* [EXCERPT]
*** Begin section ***
Dana Wilson

Interview Highlights
Q: What other interests and passions do you have outside of dance? Or what is something that inspires you to do your craft?
I am a mime enthusiast. I am technically a mime, but I’m not so great anymore — I don't practice as much as I should. I worked closely with my mime coach, to create a curriculum for mime technique specifically geared towards dancers. I have a fascination with acting, and that comes from a love of story and character and the belief that, to be a truly transcendental dancer, you have to be a great actor. Outside of the arts, I started a podcast this year, so I am becoming interested in that form of journalism, even if it is occasionally autobiographical. I have been interviewing people. I have been writing my episodes, spending time with words instead of moves, so that is a shift for me.


Q: How has the COVID-19 pandemic affected you as a performing artist? 
All of my work, whether teaching, performing, or creating, which I usually do with someone else, involves people in close proximity. Whether being in front of a big audience with people, or working as a teacher on the convention circuit in a ballroom full of 300 kids, every single way I make money and work involves being in close contact with people. Everything has changed. 
When it started to get worse, my thought was this big GASP, like this will be a plunge and maybe hurt. And then I really jumped straight to getting solutions. My husband was a huge help in making us prepared with food, medicine, and cleaning supplies stock, and I immediately made ways I could still be helpful, useful, and still work. I reached out to studios about continuing training on video, then cranked that stuff out. Also, a small part of me has been enjoying the idea of shutting in for a little while and focusing on my podcast and work that I haven't given the attention it deserved. I’m quick to fill my social calendar and now that it is wide open, I’m excited about the new time I have. I’m also very concerned about the bigger effects this will have on the industry, not just the immediate ones.
*** End section ***
* [REQUIRED ACTION 1] In the Dana Wilson interview, what did Dana Wilson start this year outside of the arts?
* [REQUIRED ACTION 2] Write a continuation of the Dana Wilson interview, starting after its final sentence.
The rows come from a separate source and are not connected to the text.

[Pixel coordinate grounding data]
*** Begin section ***
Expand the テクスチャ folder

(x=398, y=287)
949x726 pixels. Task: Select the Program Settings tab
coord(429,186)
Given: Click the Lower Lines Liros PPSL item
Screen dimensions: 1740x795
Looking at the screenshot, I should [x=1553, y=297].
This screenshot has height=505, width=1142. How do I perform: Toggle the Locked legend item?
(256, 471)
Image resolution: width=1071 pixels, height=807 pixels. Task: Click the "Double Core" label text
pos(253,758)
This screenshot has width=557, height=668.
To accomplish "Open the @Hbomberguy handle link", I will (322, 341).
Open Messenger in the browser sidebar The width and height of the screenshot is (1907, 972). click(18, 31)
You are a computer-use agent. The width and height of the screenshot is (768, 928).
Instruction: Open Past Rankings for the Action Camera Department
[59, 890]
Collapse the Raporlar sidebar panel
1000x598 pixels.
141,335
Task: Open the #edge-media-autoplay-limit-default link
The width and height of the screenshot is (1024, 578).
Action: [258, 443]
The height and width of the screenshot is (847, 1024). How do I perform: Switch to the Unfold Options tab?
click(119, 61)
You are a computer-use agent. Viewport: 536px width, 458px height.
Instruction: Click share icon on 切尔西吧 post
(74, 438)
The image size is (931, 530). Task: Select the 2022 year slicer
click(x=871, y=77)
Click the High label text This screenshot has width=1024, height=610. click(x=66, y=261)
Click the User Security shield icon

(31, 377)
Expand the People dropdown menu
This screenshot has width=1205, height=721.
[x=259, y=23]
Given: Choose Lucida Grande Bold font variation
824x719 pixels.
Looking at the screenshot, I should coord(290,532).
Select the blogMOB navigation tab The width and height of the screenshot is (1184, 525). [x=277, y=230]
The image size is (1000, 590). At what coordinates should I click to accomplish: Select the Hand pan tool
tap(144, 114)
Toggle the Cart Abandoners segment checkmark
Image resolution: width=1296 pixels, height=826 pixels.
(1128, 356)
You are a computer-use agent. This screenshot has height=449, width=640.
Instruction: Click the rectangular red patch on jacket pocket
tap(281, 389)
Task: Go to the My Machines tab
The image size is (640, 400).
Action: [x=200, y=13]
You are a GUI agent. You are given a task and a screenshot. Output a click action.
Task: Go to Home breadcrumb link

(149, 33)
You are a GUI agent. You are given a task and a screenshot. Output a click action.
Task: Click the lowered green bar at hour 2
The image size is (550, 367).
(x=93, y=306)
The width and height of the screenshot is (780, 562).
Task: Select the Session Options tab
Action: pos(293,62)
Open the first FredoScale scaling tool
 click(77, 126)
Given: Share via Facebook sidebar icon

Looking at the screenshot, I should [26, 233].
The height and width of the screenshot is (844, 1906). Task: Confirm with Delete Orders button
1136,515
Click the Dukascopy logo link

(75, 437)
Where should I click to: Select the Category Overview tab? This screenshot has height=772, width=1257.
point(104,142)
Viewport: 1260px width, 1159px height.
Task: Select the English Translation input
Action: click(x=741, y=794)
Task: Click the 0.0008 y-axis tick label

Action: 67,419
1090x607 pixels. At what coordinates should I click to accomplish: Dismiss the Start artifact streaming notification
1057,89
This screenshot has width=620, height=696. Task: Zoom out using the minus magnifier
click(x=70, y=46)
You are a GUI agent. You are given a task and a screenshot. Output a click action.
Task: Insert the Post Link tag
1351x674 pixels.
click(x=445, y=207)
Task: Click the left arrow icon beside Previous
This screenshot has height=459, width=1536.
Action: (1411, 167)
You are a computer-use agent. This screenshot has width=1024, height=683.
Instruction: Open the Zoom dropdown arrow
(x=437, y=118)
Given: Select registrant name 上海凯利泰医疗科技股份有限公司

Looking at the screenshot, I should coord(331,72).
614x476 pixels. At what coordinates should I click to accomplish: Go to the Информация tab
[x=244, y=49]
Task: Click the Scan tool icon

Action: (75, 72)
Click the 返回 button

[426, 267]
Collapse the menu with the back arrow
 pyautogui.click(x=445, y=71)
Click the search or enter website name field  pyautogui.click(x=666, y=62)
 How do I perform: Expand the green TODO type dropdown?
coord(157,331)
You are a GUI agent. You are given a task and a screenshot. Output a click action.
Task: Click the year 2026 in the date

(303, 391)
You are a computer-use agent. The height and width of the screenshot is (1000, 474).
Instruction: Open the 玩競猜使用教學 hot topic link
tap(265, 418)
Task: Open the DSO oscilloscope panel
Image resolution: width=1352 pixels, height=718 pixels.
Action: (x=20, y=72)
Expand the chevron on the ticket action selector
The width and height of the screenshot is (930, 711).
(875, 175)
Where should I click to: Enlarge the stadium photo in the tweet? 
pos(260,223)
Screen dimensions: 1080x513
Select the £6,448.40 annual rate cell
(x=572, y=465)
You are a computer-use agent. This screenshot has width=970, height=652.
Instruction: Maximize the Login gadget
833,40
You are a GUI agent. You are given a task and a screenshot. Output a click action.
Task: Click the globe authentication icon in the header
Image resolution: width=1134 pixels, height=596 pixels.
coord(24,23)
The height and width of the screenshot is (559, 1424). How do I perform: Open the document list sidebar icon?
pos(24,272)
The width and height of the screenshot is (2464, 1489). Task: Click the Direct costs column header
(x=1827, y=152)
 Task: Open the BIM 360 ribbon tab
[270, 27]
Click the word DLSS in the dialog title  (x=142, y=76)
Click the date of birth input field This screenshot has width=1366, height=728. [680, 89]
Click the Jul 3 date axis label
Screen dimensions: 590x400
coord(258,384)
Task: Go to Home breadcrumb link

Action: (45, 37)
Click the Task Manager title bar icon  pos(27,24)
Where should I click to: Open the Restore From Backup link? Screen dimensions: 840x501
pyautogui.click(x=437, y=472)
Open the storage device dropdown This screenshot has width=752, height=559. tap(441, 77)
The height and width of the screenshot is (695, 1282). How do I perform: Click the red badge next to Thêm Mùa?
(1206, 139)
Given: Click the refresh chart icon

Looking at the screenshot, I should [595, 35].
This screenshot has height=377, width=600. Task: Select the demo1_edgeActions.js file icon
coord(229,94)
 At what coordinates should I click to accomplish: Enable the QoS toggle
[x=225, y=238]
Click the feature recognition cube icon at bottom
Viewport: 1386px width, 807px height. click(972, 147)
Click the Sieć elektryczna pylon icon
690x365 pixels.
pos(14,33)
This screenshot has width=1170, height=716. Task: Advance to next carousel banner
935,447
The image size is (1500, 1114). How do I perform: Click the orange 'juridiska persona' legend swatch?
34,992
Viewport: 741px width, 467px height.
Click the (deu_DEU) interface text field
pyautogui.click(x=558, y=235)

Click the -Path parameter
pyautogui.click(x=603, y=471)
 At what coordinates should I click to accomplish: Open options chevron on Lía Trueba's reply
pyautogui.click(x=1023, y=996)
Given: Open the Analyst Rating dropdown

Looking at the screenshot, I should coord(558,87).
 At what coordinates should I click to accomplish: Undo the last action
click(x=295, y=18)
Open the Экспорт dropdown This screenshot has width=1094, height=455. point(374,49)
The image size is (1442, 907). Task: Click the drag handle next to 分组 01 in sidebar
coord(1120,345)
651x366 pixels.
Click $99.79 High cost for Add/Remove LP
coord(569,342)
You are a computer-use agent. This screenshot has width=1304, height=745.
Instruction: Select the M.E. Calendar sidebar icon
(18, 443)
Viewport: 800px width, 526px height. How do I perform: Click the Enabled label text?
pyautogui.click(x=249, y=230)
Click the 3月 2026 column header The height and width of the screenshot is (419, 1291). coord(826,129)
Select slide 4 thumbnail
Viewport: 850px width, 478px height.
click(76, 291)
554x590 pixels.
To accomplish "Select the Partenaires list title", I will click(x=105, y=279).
*** End section ***
* [OUTPUT 1] A podcast.

* [OUTPUT 2]
Read full interview here
Biography

Dana Wilson is a bright and vivacious content creator, choreographer, movement coach, instructor, and performer. Although she is best known for her work alongside Justin Timberlake, Dana’s feature in Dance Magazine declares her “Anything But A Backup Dancer”. She has been a part of JT’s creative team since 2007, and recently contributed choreography to the feature film adaptation of the Broadway hit “In the Heights”. While working in TV, Film, and along side pop industry megastars, Dana also makes up one third of the wildly original and imaginative group The Seaweed Sisters adored and admired by a wide range of audiences from toddlers and their parents perusing YouTube, to the screens of the Cascadia International Women’s Film Festival). In the digital world, Dana got GoPro’s attention for her 365 consecutive daily videos on Instagram (@danadaners), and shortly after, established a relationship with 360 camera Ricoh Theta as a content creator and influencer. Her appetite for capturing and sharing is on par with her love of dance, so Dana is constantly experimenting with new technologies and techniques (like 360 degree video capture and editing, VR, and Drones). Dana has been an instructor for over 13 years and recently started her own training/ performing company, “The Bureau of Nonverbal Communication” (aka The BoNC) to investigate, exercise, and share dance on a conceptual level. In a boldly nostalgic style, The BoNC says what nobody else is saying… with their tongue firmly placed in cheek. With a refined yet bizarre style, thoughtful and fresh voice, and healthy dose of humor, Dana illuminates everything she crosses from the worlds biggest stages to smallest cell phone screens.